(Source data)
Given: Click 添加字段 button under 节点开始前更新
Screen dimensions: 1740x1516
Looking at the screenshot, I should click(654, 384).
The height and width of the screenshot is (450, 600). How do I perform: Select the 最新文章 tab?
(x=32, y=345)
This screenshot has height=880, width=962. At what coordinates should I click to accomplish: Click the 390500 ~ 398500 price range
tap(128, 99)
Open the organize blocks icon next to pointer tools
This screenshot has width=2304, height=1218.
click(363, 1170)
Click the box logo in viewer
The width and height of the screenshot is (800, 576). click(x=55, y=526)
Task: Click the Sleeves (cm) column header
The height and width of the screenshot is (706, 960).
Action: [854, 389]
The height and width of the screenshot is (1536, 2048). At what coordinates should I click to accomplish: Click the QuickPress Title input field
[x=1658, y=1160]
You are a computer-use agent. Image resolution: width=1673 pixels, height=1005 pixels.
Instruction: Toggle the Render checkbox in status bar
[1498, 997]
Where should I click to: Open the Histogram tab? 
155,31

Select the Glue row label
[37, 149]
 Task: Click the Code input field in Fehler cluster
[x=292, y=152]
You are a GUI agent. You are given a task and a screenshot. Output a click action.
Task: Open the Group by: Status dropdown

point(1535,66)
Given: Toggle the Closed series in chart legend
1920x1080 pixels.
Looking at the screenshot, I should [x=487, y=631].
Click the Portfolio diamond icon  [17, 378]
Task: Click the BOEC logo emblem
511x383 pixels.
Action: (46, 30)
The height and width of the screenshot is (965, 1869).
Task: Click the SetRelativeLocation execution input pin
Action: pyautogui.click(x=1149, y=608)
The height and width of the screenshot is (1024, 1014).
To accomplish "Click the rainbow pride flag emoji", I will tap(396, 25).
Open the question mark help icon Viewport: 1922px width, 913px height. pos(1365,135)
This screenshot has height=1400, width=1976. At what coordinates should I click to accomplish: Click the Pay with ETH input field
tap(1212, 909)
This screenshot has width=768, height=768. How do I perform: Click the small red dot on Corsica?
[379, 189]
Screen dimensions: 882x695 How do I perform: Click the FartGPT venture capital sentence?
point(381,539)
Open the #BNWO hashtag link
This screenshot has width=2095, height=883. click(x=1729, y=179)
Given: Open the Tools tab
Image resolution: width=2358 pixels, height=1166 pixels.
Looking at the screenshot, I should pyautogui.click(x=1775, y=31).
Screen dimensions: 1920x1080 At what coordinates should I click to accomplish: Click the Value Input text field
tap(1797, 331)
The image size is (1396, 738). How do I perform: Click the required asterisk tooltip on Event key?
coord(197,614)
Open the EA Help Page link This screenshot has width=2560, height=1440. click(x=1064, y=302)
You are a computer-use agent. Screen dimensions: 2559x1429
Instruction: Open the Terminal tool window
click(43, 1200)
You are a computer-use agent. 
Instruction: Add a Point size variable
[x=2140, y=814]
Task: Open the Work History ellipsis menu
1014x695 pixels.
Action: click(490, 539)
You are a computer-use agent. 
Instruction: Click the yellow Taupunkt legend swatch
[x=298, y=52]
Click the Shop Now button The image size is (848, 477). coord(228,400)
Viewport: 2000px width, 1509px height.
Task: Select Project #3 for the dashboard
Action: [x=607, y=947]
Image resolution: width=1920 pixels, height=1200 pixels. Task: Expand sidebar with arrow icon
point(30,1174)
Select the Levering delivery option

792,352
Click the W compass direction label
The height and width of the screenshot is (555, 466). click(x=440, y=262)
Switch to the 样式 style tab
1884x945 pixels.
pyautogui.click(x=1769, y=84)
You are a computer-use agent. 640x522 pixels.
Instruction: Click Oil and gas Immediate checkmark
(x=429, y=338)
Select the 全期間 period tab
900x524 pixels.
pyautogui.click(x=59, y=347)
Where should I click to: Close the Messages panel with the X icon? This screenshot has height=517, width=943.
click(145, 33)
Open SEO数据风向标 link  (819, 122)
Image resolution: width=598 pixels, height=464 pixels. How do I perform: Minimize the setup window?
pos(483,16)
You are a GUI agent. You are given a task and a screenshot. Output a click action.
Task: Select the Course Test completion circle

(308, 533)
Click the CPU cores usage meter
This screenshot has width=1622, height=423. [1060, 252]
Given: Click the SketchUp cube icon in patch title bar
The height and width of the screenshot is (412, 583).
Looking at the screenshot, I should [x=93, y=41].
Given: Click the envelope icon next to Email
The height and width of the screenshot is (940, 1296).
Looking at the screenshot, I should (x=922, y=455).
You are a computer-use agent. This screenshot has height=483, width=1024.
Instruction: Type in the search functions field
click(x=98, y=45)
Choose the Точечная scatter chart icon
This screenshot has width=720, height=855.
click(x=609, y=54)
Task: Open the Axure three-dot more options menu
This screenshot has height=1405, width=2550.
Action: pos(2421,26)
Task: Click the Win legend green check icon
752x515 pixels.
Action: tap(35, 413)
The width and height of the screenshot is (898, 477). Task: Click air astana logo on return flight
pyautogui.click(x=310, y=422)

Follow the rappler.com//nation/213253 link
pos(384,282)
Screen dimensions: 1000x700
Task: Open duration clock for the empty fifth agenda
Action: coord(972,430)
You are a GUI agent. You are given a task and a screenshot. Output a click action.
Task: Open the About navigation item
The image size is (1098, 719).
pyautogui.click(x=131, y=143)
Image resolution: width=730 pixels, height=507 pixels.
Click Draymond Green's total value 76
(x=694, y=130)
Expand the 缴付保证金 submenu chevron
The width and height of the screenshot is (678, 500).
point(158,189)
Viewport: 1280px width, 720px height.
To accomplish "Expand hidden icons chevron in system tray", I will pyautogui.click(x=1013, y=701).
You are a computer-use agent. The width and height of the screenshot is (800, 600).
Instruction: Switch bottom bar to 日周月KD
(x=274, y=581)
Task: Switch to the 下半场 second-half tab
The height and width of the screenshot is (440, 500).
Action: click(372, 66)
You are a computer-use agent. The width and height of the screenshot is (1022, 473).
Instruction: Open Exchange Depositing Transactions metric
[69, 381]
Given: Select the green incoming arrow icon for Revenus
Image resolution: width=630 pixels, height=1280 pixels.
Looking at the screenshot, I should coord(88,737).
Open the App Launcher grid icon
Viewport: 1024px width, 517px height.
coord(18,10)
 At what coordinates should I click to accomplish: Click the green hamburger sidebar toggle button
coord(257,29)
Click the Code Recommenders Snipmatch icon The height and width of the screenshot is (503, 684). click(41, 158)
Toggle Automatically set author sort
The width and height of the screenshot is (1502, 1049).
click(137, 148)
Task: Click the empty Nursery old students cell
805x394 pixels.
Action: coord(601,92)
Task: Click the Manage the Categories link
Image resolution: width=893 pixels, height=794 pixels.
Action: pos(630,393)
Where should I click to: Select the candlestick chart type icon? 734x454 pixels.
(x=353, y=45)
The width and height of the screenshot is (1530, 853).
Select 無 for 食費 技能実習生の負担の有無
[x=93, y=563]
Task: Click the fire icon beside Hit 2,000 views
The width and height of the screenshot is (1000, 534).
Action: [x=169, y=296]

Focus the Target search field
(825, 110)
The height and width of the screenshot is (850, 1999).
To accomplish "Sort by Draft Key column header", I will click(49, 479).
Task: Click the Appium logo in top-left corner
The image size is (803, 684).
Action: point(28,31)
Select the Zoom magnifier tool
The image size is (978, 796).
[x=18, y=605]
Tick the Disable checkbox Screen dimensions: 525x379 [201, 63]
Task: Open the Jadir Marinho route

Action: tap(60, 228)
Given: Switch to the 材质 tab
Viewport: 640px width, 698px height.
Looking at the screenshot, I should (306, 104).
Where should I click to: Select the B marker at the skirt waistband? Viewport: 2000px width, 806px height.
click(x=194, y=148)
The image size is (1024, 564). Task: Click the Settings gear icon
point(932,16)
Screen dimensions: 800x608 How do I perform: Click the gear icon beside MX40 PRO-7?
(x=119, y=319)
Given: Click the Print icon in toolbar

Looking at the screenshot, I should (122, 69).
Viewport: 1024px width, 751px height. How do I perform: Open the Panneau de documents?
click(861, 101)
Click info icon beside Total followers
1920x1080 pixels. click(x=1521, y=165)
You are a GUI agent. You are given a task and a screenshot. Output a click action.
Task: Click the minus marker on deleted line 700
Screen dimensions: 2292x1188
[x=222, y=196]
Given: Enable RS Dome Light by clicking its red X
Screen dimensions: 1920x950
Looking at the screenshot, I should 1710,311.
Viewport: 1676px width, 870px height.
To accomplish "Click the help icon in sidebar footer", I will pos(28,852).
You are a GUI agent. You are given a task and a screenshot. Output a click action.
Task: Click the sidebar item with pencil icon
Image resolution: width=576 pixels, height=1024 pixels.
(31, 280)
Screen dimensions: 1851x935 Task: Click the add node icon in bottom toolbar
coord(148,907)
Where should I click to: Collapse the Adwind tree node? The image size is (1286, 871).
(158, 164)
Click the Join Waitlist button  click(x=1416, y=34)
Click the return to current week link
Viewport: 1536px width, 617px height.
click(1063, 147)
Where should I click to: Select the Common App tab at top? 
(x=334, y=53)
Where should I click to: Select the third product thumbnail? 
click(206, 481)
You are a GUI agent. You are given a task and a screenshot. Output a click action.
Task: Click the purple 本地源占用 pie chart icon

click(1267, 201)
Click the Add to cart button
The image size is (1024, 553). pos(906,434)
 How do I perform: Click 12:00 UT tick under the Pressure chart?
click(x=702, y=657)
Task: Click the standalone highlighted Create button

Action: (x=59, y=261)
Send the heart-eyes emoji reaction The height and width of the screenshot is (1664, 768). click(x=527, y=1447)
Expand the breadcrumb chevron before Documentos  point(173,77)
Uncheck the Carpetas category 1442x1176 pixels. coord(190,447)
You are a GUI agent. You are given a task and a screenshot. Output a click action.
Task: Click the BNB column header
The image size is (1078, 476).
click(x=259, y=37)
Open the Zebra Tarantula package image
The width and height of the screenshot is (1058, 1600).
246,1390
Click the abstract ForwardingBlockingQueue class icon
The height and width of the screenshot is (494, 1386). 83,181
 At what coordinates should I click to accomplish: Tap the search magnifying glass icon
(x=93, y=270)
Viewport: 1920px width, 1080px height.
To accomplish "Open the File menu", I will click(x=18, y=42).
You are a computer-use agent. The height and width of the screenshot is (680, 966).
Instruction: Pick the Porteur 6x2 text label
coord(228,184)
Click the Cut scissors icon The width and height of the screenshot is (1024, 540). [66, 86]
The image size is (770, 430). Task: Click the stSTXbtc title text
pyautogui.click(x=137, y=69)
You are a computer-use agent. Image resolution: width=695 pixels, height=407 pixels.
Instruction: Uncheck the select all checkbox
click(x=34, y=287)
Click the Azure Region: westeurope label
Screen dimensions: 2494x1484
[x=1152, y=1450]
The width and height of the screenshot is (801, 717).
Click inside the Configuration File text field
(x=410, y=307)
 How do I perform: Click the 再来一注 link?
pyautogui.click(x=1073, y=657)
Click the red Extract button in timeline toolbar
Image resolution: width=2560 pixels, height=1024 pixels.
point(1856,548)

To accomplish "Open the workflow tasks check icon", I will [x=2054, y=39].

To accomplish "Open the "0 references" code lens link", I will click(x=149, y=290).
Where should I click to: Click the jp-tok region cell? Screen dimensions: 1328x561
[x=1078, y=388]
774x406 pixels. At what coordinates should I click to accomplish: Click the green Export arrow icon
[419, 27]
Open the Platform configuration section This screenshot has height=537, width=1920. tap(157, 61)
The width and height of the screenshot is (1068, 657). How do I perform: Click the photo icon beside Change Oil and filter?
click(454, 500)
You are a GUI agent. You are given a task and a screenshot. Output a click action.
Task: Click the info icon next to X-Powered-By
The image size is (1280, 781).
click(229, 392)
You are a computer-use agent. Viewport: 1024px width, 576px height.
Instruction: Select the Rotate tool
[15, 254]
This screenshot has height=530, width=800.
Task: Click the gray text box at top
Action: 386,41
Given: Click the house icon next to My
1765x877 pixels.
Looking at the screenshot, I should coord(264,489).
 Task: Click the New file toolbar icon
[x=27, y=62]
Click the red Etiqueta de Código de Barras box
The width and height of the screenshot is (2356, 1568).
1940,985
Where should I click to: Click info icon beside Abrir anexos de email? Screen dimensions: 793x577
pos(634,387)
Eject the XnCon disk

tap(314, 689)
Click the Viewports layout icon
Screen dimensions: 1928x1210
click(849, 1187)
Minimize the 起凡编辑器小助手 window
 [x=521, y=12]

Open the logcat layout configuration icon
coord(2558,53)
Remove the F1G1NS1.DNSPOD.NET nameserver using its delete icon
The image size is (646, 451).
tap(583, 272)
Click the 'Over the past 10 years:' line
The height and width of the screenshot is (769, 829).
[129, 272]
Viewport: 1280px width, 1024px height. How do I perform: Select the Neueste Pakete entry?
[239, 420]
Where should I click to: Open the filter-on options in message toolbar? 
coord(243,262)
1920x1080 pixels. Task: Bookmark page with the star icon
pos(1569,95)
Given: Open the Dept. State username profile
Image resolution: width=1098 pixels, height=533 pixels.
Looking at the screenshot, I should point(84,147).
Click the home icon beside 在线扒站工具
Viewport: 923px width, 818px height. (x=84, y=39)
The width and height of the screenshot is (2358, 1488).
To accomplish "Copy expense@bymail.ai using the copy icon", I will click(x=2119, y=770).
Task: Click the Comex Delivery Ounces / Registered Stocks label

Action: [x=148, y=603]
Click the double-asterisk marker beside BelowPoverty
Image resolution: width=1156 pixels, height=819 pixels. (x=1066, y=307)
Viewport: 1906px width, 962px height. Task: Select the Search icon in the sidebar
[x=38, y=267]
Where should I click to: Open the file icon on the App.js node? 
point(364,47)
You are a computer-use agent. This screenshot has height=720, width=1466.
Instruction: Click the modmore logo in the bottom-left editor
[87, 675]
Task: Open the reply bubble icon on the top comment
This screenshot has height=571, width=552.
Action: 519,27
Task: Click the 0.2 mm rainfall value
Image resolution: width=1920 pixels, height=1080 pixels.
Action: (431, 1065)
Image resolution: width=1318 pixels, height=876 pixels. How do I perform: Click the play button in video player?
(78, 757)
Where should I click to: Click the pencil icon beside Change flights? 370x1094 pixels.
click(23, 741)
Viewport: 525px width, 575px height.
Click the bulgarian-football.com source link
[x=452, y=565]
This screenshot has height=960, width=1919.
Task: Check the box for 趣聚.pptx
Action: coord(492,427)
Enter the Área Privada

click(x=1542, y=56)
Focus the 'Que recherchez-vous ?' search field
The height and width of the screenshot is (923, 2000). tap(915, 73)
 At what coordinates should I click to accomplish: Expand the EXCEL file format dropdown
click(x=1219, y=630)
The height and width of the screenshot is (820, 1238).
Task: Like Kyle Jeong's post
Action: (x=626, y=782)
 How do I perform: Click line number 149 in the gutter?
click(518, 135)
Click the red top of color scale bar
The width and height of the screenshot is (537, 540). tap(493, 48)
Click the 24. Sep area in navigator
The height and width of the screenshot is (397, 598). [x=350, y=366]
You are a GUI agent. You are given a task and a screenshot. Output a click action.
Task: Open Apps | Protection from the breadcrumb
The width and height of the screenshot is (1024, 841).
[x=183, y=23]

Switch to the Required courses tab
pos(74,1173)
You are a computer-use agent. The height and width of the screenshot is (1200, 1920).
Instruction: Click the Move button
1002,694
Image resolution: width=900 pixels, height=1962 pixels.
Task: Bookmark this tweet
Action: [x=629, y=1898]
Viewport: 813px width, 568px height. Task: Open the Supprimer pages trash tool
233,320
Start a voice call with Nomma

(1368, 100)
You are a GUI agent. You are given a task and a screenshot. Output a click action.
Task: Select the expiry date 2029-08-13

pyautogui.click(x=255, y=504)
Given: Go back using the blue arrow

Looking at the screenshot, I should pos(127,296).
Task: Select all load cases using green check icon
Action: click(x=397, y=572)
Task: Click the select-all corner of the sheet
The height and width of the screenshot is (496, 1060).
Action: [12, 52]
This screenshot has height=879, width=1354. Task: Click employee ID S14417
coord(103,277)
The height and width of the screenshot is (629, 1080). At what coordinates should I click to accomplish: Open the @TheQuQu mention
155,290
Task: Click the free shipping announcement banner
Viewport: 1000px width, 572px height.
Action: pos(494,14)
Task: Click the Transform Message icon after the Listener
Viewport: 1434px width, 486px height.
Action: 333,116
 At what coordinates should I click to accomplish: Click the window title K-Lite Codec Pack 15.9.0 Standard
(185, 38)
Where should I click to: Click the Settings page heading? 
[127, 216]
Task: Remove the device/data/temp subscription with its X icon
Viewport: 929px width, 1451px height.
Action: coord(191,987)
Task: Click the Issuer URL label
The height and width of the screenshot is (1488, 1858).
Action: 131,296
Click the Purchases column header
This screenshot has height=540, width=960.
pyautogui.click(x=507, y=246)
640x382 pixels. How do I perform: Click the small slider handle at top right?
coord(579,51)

◆ Exercise task ◆
Write out the rows between the lines holding "The image size is (1396, 738)." and "Open the EA", inclusive, requests and all, adding 11 to each click coordinate in the answers.

◆ Response below ◆
The image size is (1396, 738). How do I perform: Click the required asterisk tooltip on Event key?
coord(208,625)
Open the EA Help Page link This screenshot has width=2560, height=1440. click(x=1075, y=313)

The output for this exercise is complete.